The three writers almost abandoned their dream, but they put their heads together and concocted a scheme.

"The Big Bad Editor told me he loves mysteries," said Personable.

"I've got a perfect mystery tucked under my bed," said Prolific.

"I'll march it straight to his door and insist he see it," said Persistent.

So the three little writers went to the Big Bad Editor's office and knocked on his door.

"Go away!" a voice boomed from the other side.

"But I'm Personable. Remember me? We met once before."

A key turned in the lock. An eye peered through a tiny crack in the door.

"I've written a wonderful mystery," said Prolific holding up a neatly packaged manuscript.

The door opened a bit more.

"Please read our manuscript," said Persistent, sticking one foot in the gap. "We'll listen, we'll revise, and we'll work, but we won't give up."

The door opened wide. Mr. Editor grinned. "You're being professional, so I'll welcome you in."

Their work was soon published. They authored some more, because they'd learned to work together to open the door. So be Personable, Prolific, and Persistent, my friend. Someday Mr. Editor will welcome you in.

Wednesday, December 19, 2012

Invisible Writing

In the beginning of my writing career, my husband used to read my first drafts. And in his sweet beautiful wonderful brutally-honest way, he would say, "It's nice, but..." (here comes the brutal part) "'re writing too hard."

“Like where?” I’d ask.

“Like here.” Then he'd point to a passage. It was always the one I’d spent hours perfecting. It was well constructed, descriptive, filled with sensory images, and flowing phrases. I loved that passage! It was one of my ‘darlings.’

Then I’d take a closer look. Invariably, it was also the passage I’d Thesaurused, over metaphored, and big-worded to death. It was me saying to the reader, “Look at me, the author. Admire how well I can write.”

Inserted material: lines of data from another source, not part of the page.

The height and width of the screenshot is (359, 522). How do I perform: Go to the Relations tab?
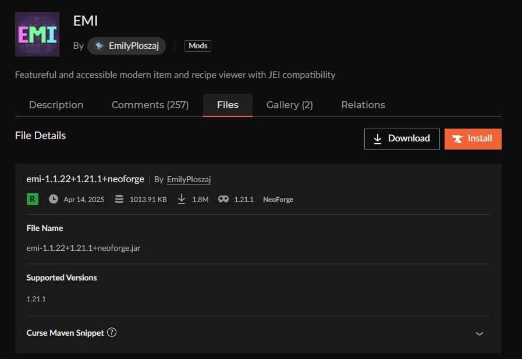click(x=363, y=105)
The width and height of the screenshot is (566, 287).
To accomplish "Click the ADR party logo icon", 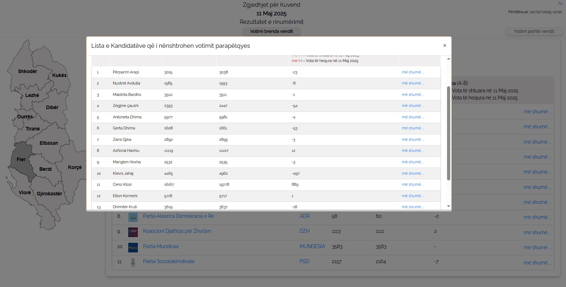I will tap(133, 217).
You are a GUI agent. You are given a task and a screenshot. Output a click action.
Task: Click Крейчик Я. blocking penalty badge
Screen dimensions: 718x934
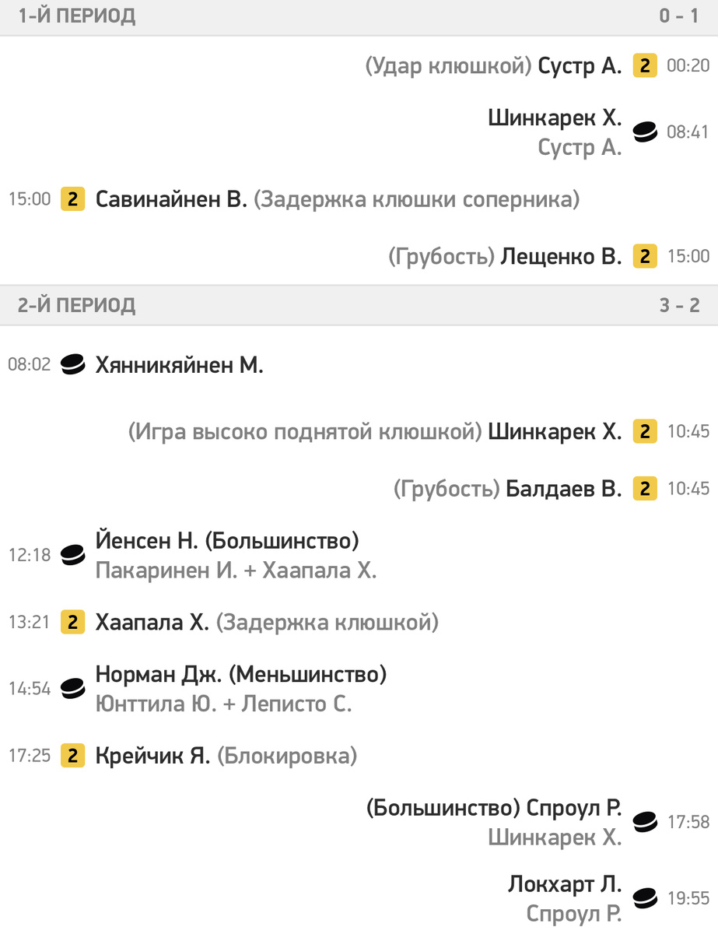[73, 755]
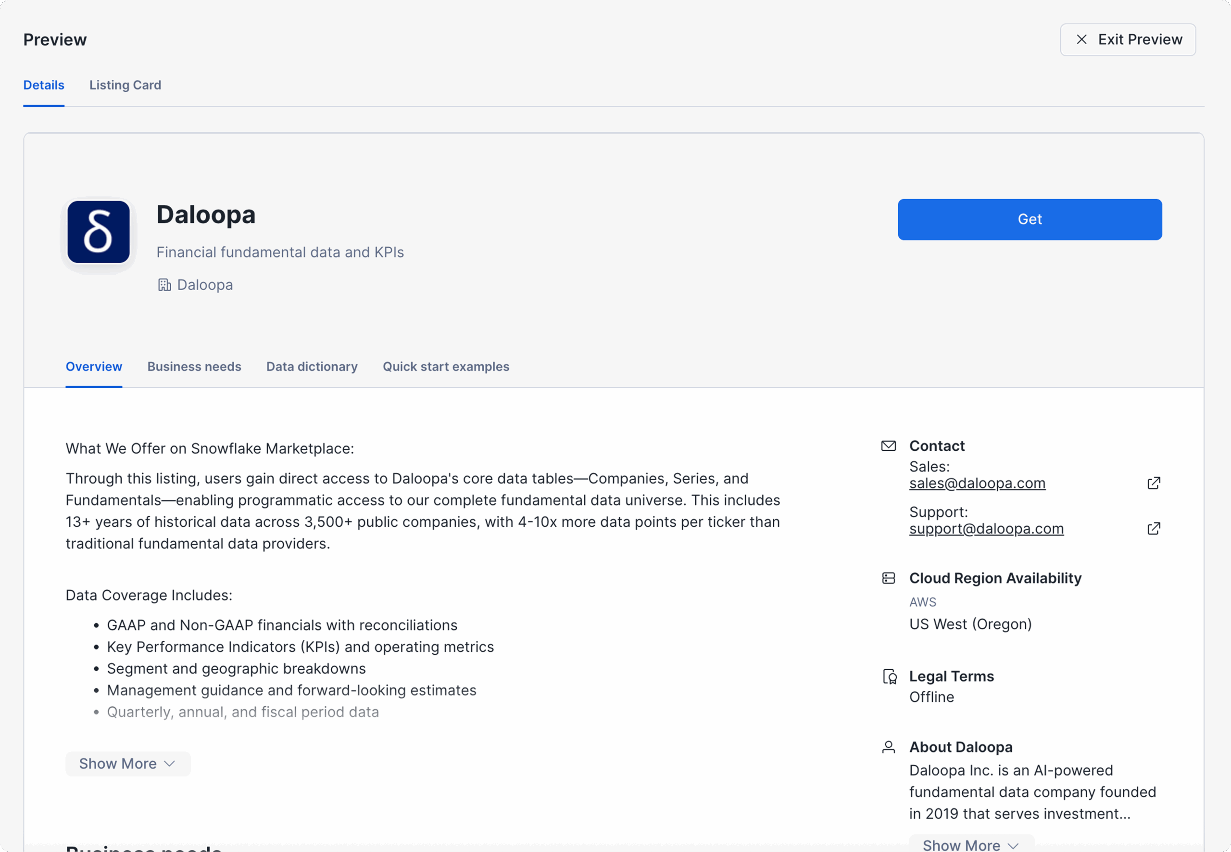Click the building icon beside provider name

(x=164, y=285)
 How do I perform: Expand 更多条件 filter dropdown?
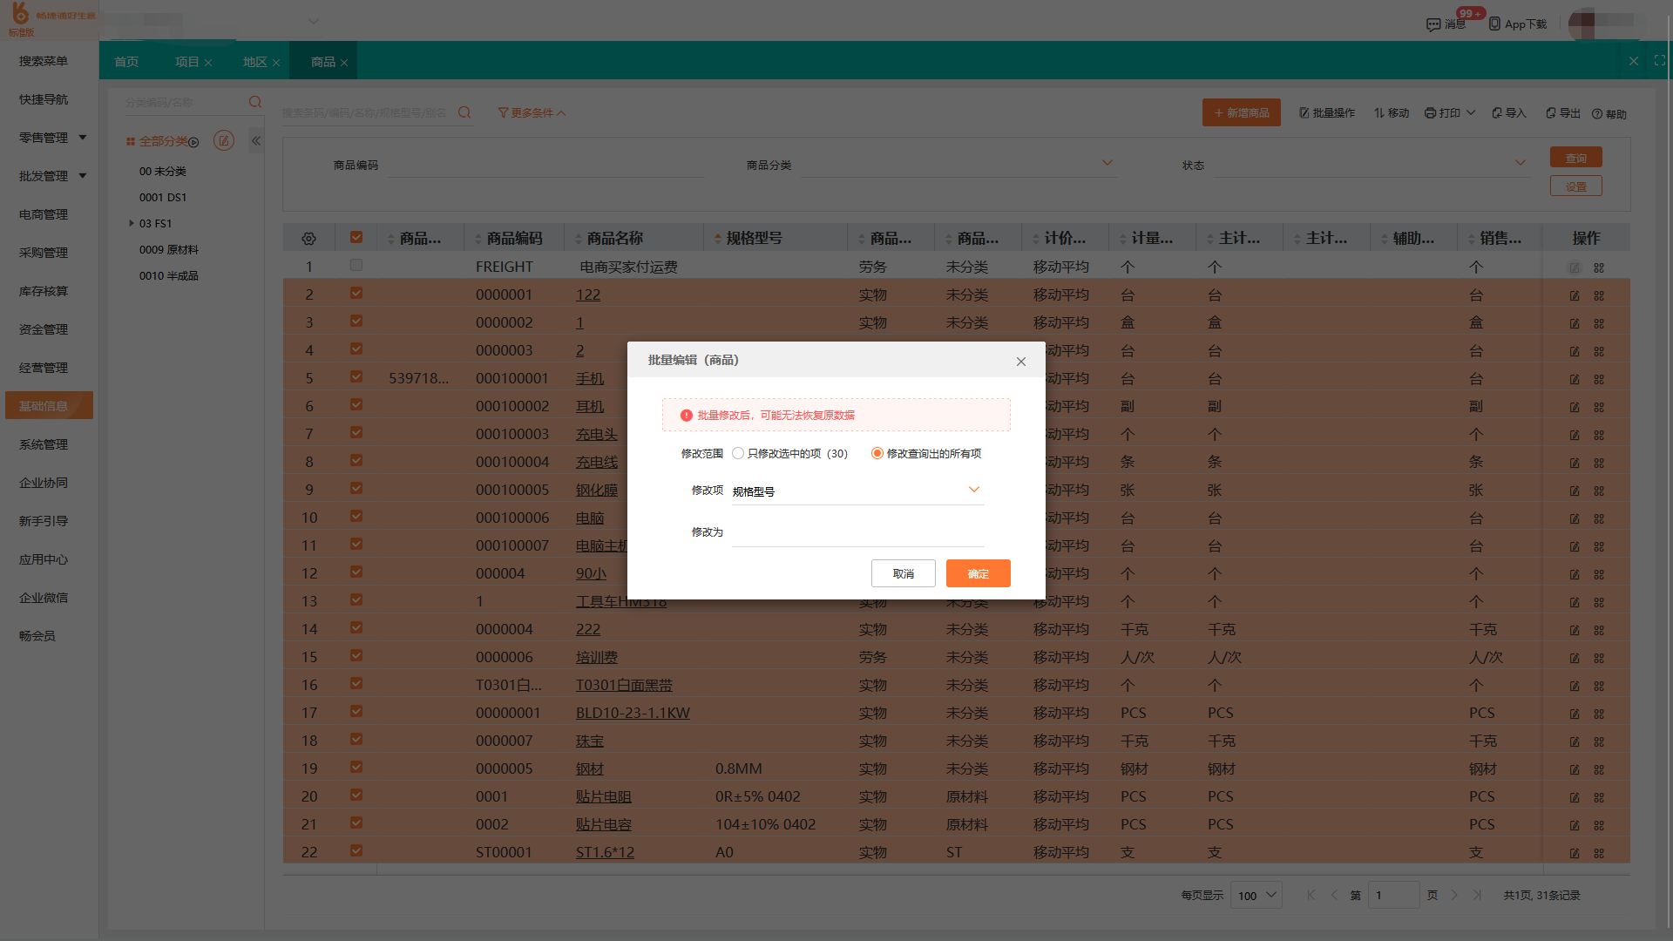[x=532, y=112]
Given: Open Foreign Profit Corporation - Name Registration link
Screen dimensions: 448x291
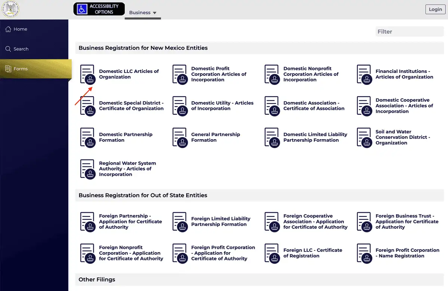Looking at the screenshot, I should tap(407, 253).
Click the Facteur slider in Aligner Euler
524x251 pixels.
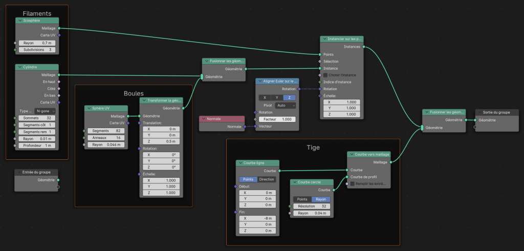point(277,119)
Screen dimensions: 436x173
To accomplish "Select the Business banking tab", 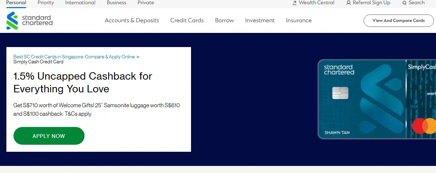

Last January, Paula LaRocque ( spoke at our North Central/Northeast Texas SCBWI chapter meeting. One of her ‘tricks’ for good writing (among several great ones) was to change long difficult words to short simple words. Then she showed an example, a short descriptive passage. It flowed on the page. It evoked vivid images. It set the scene without being intrusive. It was beautiful. She asked who we thought wrote it. We guessed some of the most famous authors in literature. All wrong. The author was a high school student. His assignment: write a descriptive paragraph using one-syllable words. In a room full of authors, not one of us had caught his powerfully effective ‘trick.’ It was indeed like magic.

The method reminded me of motto that can be applied to more than just writing: the KISS method. “Keep It Super Simple.”

Our writing is often beautiful, even brilliant, but if it pulls the reader out of the story, if the reader stops reading and thinks, "Wow! That's great writing!", then I haven't done my job as a writer. As the teller of the story, I need to back off, let the story take center stage, and pull the reader in with writing so well done it is invisible to the reader.

It can be a tough lesson to learn. Invisible writing often means rewriting and sometimes deleting our favorite passages. It hurts (a lot), but in order to craft the best story, sometimes our beautifully written 'darlings' have to go.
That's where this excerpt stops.